◆ WORK INSTRUCTIONS
In the passage on meetings, take the part that opens with the words containing "And Slack said in" and closes with "meetings still matter.", and write it out again with "Deep Work Weeks" substituted for "Maker Weeks".

◆ PASSAGE SHOWN
-- Opening Marker --

And Slack said in June it had not only added “Focus Fridays”—a practice many companies, including HP, have used to ban internal meetings on certain days—but “Maker Weeks” twice each quarter. During those weeks, all internal recurring meetings are canceled, offering not only more time to focus but a “reset” to review which meetings still matter. 

“It’s basically a ‘kill all the recurring meetings’” exercise for a week before adding back the necessary ones, says Brian Elliott, a senior vice president at Slack who leads its “digital first” task force. Executives at Slack call the process “calendar bankruptcy.” “This [meeting] used to be eight people. Now it’s 25 people. Can’t we scale it back?”

The other thing to consider with regards to meetings is:

  • Are they effectively managed?
  • Have your employees been trained in facilitation?

Most meetings are not effectively managed or facilitated.  In the same Forbes article, the North America managing director for HP, Stephanie Dismore stated, “I tell my team ‘No objective, no attendance.’ “She says, if there’s not a clear goal, “I just decline the meeting.  If it’s important, it’ll get back on my calendar with an objective at some point.”

-- Closing Marker --

◆ MATERIAL PROVIDED
-- Opening Marker --

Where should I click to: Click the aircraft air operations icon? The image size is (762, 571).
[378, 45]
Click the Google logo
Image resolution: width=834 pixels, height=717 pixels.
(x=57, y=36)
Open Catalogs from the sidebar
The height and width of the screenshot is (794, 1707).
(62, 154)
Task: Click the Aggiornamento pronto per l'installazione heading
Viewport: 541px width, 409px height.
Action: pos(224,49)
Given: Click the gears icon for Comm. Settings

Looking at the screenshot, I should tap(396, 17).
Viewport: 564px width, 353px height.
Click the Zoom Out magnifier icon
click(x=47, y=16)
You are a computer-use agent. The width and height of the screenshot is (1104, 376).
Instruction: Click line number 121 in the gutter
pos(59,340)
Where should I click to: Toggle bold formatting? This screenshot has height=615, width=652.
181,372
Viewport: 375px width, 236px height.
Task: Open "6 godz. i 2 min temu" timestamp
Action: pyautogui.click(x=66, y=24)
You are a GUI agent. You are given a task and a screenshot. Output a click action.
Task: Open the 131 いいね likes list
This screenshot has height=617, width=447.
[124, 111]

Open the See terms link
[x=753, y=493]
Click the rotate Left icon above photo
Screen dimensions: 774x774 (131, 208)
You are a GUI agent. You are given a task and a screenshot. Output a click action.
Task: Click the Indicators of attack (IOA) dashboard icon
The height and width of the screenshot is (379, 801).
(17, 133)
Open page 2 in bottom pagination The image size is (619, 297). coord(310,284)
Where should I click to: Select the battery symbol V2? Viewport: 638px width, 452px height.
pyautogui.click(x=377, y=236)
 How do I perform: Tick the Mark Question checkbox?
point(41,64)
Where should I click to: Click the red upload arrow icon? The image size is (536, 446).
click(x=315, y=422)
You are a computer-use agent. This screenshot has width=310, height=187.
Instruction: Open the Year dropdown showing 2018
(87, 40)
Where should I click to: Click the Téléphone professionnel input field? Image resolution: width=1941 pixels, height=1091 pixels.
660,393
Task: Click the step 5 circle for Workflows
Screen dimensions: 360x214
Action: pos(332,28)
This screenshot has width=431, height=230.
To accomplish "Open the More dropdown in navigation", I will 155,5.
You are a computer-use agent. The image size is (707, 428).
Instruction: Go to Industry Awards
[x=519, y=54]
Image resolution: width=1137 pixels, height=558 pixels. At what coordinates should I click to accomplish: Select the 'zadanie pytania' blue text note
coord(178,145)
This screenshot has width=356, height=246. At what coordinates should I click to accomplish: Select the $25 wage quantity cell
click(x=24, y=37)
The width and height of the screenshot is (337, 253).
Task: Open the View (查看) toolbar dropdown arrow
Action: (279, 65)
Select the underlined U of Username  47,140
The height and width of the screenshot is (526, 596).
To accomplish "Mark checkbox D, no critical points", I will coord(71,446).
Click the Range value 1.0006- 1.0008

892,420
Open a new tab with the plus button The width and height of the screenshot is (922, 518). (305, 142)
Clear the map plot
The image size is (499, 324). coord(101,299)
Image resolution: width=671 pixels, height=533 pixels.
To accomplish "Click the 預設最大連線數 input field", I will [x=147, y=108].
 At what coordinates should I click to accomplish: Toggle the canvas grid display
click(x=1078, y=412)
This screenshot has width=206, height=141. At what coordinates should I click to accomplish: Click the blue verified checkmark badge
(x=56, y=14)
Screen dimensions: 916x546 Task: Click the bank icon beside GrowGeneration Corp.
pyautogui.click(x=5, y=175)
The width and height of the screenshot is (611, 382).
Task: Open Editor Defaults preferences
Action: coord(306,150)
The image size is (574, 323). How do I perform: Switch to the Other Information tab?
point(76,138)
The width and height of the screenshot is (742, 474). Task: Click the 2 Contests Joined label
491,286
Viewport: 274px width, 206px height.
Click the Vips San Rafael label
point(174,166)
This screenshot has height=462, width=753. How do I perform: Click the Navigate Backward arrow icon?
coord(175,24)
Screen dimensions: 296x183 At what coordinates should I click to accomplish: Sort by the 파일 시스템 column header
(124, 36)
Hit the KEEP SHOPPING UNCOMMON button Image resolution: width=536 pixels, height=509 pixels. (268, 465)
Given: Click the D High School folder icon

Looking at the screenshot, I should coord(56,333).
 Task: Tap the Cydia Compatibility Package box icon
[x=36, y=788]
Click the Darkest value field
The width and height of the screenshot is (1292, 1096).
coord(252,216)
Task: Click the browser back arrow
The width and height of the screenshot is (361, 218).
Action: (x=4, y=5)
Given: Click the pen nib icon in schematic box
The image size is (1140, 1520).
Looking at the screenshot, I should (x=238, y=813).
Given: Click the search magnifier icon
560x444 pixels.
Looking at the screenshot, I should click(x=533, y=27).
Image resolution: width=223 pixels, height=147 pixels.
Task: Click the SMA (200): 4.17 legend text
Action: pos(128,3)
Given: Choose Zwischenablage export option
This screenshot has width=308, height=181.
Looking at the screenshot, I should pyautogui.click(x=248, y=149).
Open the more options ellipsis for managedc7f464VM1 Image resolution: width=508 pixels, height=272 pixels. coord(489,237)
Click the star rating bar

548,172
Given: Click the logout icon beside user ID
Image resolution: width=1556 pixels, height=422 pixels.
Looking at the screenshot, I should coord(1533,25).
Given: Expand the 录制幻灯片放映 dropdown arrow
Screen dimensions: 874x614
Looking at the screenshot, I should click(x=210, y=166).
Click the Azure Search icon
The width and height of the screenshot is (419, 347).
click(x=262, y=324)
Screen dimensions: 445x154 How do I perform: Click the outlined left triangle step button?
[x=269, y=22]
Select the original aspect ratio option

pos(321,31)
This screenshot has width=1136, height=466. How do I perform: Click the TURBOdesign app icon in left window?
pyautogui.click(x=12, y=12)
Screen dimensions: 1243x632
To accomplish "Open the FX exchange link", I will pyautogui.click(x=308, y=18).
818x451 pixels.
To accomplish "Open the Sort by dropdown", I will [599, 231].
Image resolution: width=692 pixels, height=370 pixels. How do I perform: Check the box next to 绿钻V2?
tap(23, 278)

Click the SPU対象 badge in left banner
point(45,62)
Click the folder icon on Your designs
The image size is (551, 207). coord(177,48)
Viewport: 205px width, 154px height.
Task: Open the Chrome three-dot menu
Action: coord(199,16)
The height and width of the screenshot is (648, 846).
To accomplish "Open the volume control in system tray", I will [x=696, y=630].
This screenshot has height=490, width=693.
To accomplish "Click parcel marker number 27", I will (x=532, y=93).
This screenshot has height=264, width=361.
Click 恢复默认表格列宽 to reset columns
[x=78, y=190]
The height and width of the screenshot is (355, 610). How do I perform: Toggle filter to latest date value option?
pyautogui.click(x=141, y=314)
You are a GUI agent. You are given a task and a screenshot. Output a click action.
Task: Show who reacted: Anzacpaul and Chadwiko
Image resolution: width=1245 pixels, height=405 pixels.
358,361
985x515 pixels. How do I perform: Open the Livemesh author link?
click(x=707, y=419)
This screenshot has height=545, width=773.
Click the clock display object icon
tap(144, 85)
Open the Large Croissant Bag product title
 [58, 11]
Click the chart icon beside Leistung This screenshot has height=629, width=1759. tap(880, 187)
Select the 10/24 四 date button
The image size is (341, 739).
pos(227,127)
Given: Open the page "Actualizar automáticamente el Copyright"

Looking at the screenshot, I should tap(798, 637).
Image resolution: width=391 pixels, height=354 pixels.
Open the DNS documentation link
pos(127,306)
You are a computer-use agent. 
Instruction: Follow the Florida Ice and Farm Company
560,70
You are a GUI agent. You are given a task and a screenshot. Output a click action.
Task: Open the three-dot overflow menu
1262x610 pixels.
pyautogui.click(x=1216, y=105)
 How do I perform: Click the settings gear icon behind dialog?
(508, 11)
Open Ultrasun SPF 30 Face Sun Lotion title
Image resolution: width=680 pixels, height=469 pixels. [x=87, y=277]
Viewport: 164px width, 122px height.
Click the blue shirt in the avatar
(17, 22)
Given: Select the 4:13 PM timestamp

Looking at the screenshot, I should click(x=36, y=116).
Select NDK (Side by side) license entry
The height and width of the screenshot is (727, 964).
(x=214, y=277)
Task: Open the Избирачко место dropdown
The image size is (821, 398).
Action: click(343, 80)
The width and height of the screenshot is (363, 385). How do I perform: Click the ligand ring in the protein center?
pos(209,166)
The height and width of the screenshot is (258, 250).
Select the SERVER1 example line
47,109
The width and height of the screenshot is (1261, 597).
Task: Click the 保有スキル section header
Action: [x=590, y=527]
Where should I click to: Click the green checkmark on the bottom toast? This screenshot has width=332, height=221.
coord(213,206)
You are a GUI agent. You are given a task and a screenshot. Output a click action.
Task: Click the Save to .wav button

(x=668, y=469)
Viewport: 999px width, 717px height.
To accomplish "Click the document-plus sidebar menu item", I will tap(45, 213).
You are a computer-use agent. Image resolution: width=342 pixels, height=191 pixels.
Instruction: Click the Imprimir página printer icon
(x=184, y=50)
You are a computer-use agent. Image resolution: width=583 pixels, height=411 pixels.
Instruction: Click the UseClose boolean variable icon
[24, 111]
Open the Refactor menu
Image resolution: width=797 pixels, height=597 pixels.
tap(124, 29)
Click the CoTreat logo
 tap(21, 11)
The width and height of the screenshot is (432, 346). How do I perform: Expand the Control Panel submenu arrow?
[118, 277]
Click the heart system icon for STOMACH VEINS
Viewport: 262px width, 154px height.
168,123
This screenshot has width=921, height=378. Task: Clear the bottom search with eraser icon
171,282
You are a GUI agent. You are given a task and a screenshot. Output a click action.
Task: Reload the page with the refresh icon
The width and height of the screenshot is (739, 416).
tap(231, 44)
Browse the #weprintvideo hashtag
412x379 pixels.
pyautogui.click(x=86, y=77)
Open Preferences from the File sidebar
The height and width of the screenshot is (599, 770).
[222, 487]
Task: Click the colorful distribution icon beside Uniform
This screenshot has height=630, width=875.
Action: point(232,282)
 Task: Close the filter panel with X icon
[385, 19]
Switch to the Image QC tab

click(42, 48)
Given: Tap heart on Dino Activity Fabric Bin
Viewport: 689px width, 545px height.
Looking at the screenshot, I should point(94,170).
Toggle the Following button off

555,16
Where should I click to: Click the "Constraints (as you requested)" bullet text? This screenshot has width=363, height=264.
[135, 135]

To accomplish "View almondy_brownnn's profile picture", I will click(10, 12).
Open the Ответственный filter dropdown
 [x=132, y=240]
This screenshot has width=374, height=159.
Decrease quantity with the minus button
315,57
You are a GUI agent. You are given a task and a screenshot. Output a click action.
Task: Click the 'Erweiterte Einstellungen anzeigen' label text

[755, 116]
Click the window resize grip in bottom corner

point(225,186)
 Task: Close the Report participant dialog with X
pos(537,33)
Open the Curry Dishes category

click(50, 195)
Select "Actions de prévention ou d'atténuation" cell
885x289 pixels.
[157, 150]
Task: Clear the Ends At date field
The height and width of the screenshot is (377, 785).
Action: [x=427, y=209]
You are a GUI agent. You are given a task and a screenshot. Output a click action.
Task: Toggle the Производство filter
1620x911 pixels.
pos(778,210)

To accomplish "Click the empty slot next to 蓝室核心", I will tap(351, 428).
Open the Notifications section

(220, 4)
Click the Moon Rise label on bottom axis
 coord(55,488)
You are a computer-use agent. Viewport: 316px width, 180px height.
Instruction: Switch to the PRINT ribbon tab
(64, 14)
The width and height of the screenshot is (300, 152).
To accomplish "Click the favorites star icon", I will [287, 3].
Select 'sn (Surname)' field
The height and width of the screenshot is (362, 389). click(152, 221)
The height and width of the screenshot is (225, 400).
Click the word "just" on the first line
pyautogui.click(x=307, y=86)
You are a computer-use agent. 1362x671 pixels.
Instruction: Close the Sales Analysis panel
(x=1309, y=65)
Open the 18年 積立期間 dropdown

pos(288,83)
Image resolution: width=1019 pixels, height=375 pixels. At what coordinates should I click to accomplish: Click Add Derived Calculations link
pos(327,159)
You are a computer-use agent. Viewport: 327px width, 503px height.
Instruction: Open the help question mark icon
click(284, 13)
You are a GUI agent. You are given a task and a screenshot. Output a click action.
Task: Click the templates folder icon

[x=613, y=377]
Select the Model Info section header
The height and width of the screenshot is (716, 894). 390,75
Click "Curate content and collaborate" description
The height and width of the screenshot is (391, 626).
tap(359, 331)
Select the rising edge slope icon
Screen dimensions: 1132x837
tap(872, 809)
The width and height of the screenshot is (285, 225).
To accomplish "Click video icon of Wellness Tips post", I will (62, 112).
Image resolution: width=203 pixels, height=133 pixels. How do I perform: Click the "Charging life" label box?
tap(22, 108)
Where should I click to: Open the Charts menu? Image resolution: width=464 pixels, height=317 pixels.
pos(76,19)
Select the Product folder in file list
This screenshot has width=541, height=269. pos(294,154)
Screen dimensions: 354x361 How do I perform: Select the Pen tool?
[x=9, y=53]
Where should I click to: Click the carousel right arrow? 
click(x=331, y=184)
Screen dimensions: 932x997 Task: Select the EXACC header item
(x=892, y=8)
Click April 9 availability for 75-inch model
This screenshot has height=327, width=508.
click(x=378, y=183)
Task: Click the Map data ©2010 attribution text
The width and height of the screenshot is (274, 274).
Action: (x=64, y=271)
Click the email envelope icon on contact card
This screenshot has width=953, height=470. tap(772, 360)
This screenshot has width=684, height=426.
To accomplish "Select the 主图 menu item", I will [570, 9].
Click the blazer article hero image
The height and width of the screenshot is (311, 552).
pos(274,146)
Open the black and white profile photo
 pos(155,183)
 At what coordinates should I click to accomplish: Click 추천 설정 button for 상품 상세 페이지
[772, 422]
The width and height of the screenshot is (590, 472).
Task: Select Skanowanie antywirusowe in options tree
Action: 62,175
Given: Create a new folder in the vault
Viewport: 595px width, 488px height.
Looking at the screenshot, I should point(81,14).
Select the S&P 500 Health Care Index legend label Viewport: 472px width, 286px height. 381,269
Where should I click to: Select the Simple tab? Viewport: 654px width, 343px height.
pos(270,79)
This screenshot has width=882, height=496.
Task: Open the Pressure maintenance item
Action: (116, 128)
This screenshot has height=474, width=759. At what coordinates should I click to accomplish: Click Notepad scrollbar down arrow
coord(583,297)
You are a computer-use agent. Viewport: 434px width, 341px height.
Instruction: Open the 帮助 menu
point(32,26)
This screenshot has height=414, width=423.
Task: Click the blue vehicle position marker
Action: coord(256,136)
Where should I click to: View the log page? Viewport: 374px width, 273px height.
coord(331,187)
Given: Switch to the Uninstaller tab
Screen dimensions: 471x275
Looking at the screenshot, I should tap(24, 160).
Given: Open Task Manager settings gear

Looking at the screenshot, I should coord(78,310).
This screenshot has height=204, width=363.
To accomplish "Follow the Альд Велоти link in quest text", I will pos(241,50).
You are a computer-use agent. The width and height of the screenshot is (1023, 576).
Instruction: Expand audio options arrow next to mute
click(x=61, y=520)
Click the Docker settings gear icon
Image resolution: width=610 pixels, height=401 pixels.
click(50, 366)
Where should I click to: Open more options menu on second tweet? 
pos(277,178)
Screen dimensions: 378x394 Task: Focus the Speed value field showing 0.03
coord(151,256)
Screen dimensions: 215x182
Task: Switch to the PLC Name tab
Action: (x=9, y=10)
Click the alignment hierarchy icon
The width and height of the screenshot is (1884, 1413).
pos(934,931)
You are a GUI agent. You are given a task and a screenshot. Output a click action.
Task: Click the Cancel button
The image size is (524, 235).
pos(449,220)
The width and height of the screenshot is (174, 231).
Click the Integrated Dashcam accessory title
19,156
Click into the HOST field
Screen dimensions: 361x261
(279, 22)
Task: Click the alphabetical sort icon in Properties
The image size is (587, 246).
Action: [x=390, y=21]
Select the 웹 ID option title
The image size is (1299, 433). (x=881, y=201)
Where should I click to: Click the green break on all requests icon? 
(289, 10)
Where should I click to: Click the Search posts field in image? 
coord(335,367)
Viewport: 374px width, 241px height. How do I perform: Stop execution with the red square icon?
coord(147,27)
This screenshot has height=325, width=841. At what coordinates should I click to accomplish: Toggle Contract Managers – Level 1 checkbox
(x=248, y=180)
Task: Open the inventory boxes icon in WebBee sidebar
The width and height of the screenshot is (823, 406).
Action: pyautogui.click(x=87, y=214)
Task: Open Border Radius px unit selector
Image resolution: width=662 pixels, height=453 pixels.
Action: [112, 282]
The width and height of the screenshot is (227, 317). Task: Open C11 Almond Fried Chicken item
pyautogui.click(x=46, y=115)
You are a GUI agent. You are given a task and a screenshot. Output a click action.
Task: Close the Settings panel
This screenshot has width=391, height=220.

-- Closing Marker --

◆ RESPONSE
And Slack said in June it had not only added “Focus Fridays”—a practice many companies, including HP, have used to ban internal meetings on certain days—but “Deep Work Weeks” twice each quarter. During those weeks, all internal recurring meetings are canceled, offering not only more time to focus but a “reset” to review which meetings still matter.